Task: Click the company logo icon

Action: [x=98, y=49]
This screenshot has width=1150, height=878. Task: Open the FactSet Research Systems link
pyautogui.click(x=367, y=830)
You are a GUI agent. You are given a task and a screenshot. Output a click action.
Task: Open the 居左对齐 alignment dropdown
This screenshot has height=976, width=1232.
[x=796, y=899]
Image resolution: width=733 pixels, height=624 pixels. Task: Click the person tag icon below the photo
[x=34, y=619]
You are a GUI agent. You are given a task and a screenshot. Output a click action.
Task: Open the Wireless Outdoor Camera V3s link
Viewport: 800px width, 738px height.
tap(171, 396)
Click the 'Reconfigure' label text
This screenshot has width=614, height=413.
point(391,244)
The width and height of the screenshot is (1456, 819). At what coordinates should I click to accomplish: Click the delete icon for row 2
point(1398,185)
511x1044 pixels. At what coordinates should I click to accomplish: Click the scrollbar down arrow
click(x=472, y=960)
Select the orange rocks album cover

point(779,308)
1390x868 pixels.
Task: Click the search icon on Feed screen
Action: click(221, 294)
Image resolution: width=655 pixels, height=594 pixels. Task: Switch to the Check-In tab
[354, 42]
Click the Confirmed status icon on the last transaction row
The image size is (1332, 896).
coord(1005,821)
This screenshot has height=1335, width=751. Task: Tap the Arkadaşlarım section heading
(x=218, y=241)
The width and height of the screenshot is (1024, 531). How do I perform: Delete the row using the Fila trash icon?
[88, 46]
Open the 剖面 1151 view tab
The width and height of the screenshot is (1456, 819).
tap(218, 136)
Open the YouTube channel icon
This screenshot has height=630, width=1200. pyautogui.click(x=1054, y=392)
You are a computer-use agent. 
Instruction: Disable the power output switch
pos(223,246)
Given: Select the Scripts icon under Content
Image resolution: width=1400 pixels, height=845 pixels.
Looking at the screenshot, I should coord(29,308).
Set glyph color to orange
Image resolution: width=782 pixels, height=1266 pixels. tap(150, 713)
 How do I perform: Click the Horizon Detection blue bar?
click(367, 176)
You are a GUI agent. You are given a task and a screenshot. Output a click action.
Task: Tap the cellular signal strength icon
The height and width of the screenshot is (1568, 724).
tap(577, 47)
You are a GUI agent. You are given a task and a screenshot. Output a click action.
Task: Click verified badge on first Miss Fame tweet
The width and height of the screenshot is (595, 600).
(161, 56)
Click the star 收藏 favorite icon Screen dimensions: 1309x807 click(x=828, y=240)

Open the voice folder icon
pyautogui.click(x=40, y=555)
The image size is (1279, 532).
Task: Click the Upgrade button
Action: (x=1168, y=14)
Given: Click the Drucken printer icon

○ ○ ○

Direction: Write out everything from the start of the items down to the line containing "click(x=472, y=960)", switching "GUI agent" to "screen agent" and leaving all else unchanged.

Written response:
Task: Click the company logo icon

Action: [x=98, y=49]
This screenshot has width=1150, height=878. Task: Open the FactSet Research Systems link
pyautogui.click(x=367, y=830)
You are a screen agent. You are given a task and a screenshot. Output a click action.
Task: Open the 居左对齐 alignment dropdown
This screenshot has height=976, width=1232.
[x=796, y=899]
Image resolution: width=733 pixels, height=624 pixels. Task: Click the person tag icon below the photo
[x=34, y=619]
You are a screen agent. You are given a task and a screenshot. Output a click action.
Task: Open the Wireless Outdoor Camera V3s link
Viewport: 800px width, 738px height.
tap(171, 396)
Click the 'Reconfigure' label text
This screenshot has width=614, height=413.
point(391,244)
The width and height of the screenshot is (1456, 819). At what coordinates should I click to accomplish: Click the delete icon for row 2
point(1398,185)
511x1044 pixels. At what coordinates should I click to accomplish: Click the scrollbar down arrow
click(x=472, y=960)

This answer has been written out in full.